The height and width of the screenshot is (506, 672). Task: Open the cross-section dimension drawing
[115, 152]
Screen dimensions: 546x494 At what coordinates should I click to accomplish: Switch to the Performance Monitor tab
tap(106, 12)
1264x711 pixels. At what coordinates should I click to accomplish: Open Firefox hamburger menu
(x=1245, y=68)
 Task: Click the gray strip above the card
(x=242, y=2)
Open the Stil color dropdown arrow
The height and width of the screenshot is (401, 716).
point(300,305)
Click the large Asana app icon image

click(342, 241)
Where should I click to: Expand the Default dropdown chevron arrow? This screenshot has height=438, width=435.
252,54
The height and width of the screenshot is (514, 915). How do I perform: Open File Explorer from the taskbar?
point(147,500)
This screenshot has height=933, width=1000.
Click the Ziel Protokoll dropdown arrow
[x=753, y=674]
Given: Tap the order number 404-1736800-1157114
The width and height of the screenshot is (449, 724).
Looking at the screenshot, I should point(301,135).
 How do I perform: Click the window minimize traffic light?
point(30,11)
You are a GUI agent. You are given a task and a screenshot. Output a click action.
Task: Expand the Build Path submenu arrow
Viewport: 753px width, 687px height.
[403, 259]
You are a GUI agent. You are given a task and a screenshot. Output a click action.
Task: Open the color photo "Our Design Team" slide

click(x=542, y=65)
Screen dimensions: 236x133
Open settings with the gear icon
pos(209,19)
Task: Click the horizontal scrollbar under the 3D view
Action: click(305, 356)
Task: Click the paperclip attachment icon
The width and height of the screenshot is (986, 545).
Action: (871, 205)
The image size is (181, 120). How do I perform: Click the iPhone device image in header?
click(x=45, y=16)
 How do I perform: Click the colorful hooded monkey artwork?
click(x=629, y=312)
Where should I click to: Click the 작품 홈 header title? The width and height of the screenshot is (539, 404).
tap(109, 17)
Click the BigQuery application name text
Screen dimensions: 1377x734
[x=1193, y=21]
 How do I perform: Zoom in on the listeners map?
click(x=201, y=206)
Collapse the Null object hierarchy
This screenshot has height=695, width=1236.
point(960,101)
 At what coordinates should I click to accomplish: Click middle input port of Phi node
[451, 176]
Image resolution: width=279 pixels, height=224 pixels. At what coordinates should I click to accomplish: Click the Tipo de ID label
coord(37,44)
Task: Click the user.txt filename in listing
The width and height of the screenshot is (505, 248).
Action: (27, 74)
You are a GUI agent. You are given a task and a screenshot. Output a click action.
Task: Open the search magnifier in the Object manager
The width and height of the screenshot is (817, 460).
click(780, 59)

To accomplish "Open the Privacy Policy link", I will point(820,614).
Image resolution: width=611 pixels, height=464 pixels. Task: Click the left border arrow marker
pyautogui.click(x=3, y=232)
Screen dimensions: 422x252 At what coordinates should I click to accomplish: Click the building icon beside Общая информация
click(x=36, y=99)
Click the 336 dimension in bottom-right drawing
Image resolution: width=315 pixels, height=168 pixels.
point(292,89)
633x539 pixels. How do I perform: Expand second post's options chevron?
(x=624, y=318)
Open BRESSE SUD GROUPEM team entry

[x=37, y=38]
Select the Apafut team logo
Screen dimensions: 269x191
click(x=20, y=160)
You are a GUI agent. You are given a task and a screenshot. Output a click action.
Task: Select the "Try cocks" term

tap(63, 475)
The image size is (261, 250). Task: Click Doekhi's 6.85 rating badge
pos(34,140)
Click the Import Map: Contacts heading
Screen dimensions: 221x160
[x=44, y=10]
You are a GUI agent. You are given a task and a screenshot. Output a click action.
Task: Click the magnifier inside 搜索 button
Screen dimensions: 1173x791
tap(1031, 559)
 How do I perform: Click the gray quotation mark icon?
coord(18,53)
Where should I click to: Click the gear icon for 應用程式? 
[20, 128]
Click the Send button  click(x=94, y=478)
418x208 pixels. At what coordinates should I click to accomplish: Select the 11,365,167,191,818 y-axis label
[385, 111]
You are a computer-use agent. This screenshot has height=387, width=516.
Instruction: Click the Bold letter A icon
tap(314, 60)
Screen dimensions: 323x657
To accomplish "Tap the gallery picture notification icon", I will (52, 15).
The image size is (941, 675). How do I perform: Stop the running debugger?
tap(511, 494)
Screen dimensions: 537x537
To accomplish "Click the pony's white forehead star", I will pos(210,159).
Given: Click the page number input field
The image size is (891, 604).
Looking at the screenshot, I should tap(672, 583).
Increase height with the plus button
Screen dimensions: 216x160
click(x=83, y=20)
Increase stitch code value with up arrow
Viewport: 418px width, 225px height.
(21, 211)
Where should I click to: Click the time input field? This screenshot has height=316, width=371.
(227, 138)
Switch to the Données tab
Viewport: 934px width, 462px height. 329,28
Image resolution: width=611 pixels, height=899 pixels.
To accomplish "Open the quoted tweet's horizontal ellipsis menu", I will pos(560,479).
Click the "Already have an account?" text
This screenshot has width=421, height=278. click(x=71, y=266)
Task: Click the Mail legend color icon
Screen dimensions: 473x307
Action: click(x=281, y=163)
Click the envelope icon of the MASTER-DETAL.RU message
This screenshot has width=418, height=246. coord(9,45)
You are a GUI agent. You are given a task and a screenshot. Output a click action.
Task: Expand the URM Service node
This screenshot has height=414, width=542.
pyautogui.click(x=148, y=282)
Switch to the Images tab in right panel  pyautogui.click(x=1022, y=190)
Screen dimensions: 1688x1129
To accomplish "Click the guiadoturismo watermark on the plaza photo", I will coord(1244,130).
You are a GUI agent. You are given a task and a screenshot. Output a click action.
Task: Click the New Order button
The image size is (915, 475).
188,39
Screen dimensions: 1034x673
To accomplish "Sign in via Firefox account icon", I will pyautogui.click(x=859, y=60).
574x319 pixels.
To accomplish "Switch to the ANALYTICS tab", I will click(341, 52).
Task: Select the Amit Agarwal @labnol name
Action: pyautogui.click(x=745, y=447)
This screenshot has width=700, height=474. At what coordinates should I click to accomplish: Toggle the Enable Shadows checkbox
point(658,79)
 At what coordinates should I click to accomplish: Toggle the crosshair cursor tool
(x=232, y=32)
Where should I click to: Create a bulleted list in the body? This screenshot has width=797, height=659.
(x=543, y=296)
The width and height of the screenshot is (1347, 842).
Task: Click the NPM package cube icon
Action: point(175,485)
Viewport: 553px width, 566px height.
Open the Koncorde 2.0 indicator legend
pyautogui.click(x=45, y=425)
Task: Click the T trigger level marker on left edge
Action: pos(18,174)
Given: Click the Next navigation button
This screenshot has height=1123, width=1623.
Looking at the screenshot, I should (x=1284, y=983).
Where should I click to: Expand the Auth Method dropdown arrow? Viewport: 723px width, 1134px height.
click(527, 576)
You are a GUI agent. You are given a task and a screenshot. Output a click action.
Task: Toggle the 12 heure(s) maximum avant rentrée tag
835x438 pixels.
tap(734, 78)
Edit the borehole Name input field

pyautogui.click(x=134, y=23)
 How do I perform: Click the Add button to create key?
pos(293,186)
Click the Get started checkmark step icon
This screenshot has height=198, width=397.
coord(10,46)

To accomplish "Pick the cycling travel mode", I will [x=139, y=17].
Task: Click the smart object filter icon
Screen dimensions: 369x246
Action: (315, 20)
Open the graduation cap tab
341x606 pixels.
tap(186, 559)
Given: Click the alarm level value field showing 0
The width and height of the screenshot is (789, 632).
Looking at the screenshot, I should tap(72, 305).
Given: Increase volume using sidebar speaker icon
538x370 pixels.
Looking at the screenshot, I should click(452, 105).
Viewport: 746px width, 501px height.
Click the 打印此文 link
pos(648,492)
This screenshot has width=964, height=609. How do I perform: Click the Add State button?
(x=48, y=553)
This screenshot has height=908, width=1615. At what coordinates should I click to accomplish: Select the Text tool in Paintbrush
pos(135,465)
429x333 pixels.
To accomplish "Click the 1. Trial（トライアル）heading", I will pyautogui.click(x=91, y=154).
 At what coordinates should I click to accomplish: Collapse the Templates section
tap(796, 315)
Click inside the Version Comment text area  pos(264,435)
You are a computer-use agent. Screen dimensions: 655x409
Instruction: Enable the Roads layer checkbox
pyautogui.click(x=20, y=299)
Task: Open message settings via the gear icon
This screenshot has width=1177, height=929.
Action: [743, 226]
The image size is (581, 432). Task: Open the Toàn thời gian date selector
########
§ Exercise goal:
Using the data above, reproduce exactly the lines from the line that contains "Click the 打印此文 link" through the line that contains "429x333 pixels.", including both.

§ Response below:
Click the 打印此文 link
pos(648,492)
This screenshot has width=964, height=609. How do I perform: Click the Add State button?
(x=48, y=553)
This screenshot has height=908, width=1615. At what coordinates should I click to accomplish: Select the Text tool in Paintbrush
pos(135,465)
429x333 pixels.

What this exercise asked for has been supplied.